Personal information
- Full name: Orlando Botello Linares
- Date of birth: 6 August 2001 (age 25)
- Place of birth: Ocotlán, Mexico
- Height: 1.71 m (5 ft 7+1⁄2 in)
- Position: Defender

Team information
- Current team: Atlético Morelia
- Number: 15

Youth career
- 2014–2020: Monarcas Morelia
- 2020–2021: Mazatlán

Senior career*
- Years: Team / Apps / (Gls)
- 2021–2022: Mazatlán / 0 / (0)
- 2022: → Cancún (loan) / 25 / (0)
- 2023–2025: Monterrey / 0 / (0)
- 2023: → Raya2 Expansión (loan) / 2 / (0)
- 2024–2025: → York United (loan) / 45 / (1)
- 2026–: Atlético Morelia / 5 / (0)

= Orlando Botello =

Mexican footballer (born 2001)

Orlando Botello Linares (born 6 August 2001) is a Mexican professional footballer who plays for Atlético Morelia in Liga de Expansión MX.

==Early life==
Botello played youth football with Atlético Morelia. In 2021, he joined the youth system of Mazatlán. In 2023, after having appeared at the senior level with Cancún, he joined the U20 team of Monterrey.

== Club career ==
On 1 October 2019, he made his senior debut with Atlético Morelia, in a Copa MX match against Puebla.

In January 2022, Botello signed with Cancún in the second tier Liga de Expansión MX.

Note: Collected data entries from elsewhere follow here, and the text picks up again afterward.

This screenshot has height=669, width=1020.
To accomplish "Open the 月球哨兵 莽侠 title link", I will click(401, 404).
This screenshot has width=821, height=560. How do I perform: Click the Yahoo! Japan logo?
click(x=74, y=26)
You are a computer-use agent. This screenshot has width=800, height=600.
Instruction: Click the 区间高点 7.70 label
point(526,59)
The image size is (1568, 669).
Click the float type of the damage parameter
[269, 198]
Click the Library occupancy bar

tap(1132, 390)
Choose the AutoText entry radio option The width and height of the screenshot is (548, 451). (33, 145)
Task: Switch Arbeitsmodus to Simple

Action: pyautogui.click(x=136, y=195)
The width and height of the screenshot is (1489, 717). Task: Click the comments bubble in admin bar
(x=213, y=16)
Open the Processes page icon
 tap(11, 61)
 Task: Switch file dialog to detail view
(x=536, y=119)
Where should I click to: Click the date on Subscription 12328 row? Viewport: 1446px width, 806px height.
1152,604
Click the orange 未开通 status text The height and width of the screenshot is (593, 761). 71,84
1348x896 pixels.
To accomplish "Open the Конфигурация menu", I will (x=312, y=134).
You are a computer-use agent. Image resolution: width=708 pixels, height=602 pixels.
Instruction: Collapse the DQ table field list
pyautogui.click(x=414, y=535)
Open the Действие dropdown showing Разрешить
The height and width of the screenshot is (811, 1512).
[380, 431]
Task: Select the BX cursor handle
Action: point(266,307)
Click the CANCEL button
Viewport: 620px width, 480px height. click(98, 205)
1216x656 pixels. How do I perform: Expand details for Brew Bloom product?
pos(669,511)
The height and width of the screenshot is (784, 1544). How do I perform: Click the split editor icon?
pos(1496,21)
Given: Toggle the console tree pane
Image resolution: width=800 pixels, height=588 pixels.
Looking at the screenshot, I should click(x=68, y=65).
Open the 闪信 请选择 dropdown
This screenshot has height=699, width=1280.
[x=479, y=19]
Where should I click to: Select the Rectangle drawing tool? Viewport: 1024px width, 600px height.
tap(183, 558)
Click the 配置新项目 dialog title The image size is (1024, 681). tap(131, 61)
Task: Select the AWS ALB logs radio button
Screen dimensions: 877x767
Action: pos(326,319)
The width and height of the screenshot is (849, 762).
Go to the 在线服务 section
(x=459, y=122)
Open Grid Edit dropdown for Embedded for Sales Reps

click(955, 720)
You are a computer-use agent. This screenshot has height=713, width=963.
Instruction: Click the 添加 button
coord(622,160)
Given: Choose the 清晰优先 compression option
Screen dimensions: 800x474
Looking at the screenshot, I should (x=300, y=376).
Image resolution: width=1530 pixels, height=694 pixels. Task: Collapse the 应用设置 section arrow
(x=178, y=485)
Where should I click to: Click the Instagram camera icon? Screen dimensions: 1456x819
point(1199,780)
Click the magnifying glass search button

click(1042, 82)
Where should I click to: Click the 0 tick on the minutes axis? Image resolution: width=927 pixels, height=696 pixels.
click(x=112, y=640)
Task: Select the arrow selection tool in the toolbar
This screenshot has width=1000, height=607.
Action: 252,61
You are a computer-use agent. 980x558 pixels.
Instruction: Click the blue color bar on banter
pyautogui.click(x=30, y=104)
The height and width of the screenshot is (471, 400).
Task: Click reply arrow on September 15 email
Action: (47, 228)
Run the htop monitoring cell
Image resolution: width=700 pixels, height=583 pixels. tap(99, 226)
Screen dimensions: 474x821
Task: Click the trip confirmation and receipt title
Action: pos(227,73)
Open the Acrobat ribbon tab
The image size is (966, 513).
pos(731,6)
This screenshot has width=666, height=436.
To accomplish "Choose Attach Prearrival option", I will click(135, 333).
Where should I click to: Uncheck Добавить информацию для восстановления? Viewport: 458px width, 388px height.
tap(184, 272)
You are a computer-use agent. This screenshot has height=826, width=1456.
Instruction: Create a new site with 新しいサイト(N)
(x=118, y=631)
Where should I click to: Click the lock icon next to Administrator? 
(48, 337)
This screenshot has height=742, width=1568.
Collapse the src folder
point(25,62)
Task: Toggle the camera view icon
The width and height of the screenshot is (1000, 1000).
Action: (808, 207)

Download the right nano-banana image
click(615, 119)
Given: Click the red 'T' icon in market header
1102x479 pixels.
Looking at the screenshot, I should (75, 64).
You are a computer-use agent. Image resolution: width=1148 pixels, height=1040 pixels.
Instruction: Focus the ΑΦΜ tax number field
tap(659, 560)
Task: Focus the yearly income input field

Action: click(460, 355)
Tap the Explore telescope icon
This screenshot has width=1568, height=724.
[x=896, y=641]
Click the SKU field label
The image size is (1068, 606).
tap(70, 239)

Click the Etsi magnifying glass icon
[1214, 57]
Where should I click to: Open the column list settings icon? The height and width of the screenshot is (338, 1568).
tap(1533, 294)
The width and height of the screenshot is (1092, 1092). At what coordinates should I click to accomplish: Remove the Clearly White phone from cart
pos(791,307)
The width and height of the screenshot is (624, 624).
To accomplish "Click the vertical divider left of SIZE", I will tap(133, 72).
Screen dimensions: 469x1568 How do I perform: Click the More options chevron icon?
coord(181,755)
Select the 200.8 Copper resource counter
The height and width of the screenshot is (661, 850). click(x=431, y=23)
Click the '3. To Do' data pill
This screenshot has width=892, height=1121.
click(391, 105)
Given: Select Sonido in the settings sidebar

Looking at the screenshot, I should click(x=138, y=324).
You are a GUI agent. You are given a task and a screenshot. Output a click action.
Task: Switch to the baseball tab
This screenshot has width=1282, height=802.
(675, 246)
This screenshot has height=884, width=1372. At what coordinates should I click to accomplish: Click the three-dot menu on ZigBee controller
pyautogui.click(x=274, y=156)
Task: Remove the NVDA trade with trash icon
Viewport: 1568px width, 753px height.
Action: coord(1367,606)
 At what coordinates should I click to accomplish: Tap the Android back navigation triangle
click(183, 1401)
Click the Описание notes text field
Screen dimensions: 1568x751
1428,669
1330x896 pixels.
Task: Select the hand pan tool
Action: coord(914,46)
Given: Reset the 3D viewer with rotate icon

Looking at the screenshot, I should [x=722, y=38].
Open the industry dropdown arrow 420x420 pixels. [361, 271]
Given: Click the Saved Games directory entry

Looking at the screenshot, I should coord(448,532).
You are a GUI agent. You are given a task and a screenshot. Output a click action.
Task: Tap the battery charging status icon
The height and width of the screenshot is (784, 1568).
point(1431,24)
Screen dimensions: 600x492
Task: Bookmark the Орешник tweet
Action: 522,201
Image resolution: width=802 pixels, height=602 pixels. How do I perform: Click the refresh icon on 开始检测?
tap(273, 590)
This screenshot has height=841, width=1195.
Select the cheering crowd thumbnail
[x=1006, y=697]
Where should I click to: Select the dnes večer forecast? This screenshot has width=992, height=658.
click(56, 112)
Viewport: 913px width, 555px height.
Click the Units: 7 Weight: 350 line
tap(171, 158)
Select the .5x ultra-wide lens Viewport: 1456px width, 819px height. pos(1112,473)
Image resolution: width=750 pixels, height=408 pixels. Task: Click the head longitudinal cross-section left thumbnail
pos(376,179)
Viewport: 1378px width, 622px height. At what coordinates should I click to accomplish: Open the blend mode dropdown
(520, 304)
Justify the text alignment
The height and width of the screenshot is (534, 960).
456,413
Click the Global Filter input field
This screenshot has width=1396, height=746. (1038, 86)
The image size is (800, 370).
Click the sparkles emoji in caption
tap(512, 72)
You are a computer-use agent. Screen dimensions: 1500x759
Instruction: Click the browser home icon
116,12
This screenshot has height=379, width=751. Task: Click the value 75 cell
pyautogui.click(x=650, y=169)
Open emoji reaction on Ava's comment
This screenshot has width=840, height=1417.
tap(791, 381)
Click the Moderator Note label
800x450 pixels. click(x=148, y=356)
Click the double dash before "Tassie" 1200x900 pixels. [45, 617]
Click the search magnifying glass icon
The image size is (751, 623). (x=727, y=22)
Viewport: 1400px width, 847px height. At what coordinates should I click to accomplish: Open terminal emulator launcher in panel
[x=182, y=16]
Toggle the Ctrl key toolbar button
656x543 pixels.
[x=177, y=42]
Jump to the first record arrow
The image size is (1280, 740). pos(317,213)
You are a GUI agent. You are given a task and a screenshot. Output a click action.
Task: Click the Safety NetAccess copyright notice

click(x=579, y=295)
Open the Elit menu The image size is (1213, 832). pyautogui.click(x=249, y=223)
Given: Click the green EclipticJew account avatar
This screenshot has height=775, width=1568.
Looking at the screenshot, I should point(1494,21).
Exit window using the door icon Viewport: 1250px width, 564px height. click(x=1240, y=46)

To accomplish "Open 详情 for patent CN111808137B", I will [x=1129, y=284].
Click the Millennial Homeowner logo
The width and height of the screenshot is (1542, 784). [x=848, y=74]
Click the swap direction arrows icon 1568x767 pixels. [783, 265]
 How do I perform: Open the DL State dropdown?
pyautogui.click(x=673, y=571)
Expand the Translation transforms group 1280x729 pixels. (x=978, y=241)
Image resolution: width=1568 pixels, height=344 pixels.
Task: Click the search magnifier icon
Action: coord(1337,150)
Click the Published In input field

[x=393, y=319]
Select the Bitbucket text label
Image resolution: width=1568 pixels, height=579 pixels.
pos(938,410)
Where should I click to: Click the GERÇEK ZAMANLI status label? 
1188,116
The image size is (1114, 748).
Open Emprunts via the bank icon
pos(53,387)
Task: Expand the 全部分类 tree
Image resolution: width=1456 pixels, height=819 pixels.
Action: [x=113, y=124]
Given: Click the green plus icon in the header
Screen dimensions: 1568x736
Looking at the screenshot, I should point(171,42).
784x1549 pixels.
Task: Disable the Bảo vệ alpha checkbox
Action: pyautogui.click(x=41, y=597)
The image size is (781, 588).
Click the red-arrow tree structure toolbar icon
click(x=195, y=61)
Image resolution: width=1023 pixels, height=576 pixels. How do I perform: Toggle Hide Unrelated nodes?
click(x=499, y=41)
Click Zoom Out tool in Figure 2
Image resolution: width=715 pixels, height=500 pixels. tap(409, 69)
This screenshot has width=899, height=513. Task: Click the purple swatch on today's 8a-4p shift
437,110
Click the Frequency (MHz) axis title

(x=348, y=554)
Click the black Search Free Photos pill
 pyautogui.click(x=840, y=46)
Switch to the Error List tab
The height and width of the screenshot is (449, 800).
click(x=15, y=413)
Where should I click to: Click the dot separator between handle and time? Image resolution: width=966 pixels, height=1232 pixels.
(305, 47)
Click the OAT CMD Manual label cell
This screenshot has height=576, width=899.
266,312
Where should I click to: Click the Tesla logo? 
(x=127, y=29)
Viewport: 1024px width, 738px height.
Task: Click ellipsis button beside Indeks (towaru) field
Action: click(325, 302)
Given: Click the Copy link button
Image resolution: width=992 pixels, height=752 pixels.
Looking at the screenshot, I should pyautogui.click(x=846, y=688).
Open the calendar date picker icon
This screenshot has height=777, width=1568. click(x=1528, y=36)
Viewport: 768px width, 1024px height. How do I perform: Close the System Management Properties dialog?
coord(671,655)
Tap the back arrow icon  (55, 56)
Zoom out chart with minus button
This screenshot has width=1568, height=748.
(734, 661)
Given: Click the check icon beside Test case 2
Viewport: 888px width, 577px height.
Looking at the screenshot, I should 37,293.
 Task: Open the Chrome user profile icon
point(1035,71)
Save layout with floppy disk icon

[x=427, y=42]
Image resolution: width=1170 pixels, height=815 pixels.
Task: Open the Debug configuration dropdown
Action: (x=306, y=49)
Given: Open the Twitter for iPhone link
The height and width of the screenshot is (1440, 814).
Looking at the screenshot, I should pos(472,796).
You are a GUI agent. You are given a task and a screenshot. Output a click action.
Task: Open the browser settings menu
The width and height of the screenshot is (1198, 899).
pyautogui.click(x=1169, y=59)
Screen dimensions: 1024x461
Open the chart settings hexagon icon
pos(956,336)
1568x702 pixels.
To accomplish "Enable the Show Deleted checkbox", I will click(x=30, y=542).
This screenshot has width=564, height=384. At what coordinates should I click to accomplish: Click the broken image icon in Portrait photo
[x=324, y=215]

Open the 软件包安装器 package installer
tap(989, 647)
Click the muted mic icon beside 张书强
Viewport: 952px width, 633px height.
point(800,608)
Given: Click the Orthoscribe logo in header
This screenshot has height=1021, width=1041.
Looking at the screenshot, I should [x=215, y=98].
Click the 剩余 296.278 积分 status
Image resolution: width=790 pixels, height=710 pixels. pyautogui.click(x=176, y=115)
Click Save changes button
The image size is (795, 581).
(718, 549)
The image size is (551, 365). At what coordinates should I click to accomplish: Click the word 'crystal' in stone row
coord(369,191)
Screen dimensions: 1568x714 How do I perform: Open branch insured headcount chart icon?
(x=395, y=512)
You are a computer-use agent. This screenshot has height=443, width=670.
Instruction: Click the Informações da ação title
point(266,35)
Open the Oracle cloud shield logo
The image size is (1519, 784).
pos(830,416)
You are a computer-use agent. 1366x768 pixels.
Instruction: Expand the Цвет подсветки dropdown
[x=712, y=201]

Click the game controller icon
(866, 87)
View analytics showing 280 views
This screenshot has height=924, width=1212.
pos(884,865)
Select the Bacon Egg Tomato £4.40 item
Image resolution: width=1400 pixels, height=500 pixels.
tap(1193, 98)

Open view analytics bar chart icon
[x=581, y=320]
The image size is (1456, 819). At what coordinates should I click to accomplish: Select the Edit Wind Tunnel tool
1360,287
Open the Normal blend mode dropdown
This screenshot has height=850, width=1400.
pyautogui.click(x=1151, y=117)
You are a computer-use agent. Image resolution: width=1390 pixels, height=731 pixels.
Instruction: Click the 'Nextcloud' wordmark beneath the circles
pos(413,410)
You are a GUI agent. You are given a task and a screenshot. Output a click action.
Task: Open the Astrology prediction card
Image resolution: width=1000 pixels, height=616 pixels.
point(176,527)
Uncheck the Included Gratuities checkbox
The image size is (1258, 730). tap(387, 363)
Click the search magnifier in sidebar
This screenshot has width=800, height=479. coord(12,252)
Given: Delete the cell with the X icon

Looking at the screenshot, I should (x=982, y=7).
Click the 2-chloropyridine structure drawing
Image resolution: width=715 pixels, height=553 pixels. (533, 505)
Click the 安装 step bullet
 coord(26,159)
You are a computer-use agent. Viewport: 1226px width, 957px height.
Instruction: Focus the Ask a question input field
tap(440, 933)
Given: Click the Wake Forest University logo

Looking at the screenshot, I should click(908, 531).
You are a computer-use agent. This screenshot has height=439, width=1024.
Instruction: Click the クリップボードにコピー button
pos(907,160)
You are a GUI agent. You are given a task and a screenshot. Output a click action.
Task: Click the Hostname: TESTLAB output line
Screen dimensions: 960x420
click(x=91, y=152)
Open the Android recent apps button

In January 2023, he joined Raya2 Expansión, the second team of Monterrey, while also playing for the youth sides. In February 2024, he was loaned to York United FC in the Canadian Premier League for the 2024 season. On 24 January 2025, York extended Botello's loan for the 2025 season. On June 14, 2025, he scored his first professional goal in a 3-1 victory over Pacific FC, subsequently earning CPL Team of the Week honours.

In January 2026, Botello joined Liga de Expansión MX side Atlético Morelia.

==International career==
In October 2017, Botello was called up to a training camp with the Mexico U16 team. In January 2019, he was called up to a camp with the Mexico U18 team.